Not every Sunday follows the same rules. When certain holidays fall on a Sunday, additional restrictions kick in. Package stores cannot sell at all on Thanksgiving or Christmas, and they cannot sell before noon on Memorial Day.2General Court of Massachusetts. Massachusetts General Laws Chapter 138 – Section 33 When Christmas lands on a Sunday, the sales ban extends to the following Monday as well.
Wholesalers and manufacturers licensed under Sections 18 and 19 face tighter restrictions. They cannot sell or deliver on any Sunday, Memorial Day before noon, Thanksgiving, or Christmas, though wineries, breweries, and farm distilleries can sell by the bottle directly to consumers on Sundays and holidays.2General Court of Massachusetts. Massachusetts General Laws Chapter 138 – Section 33 If you’re planning a party around a holiday weekend, double-check whether your preferred store will be open before making the trip.
The Alcoholic Beverages Control Commission (ABCC) oversees enforcement across the state. Selling alcohol before the legal start time or after closing, whether the violation involves a state-mandated hour or a locally imposed restriction, puts a licensee’s permit at risk. The ABCC can suspend or permanently revoke a license depending on the severity and history of violations. Repeat offenders face progressively harsher consequences. Specific fine amounts and suspension lengths are determined on a case-by-case basis through ABCC adjudicatory proceedings rather than a fixed penalty schedule in the statute.

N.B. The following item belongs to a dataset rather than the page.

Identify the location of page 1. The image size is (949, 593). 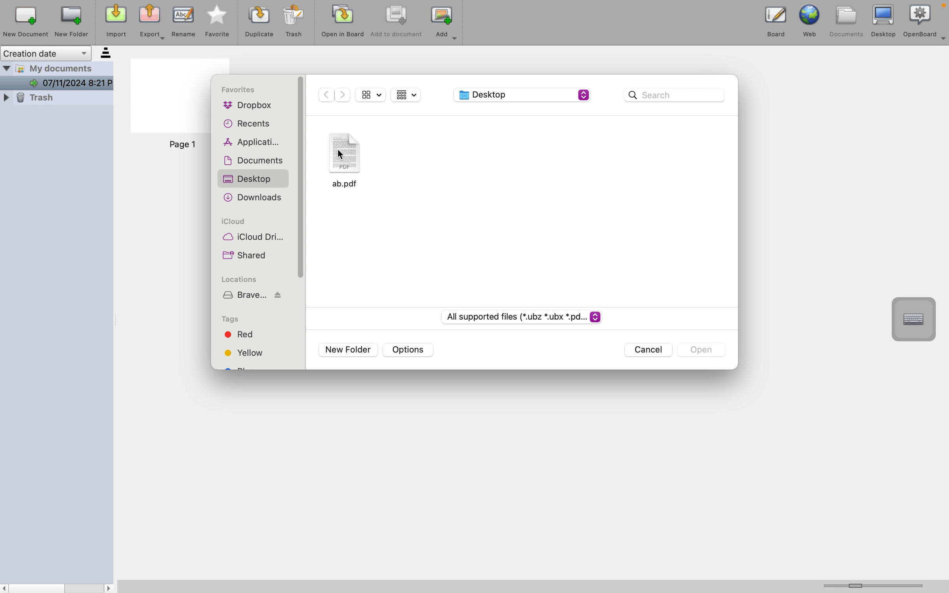
(183, 145).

Delivery services and online alcohol retailers must follow the same hour restrictions that apply to the underlying license. A delivery from a package store on a Sunday is governed by Section 15’s standard hours, and the order can only be fulfilled during the window when the store is legally permitted to sell. Federal law requires that any package containing alcohol be signed for by someone 21 or older, regardless of the carrier or day of the week. The U.S. Postal Service does not ship alcohol at all; deliveries go through private carriers or local delivery platforms.
Massachusetts allows wineries, breweries, and farm distilleries to sell directly to consumers on Sundays, which means you can often order from those producers for weekend delivery or pickup.2General Court of Massachusetts. Massachusetts General Laws Chapter 138 – Section 33 Third-party apps like Drizly or Instacart are constrained by whatever hours apply to the retailer fulfilling your order, so an early-morning Sunday delivery depends on whether the specific store is open at that hour.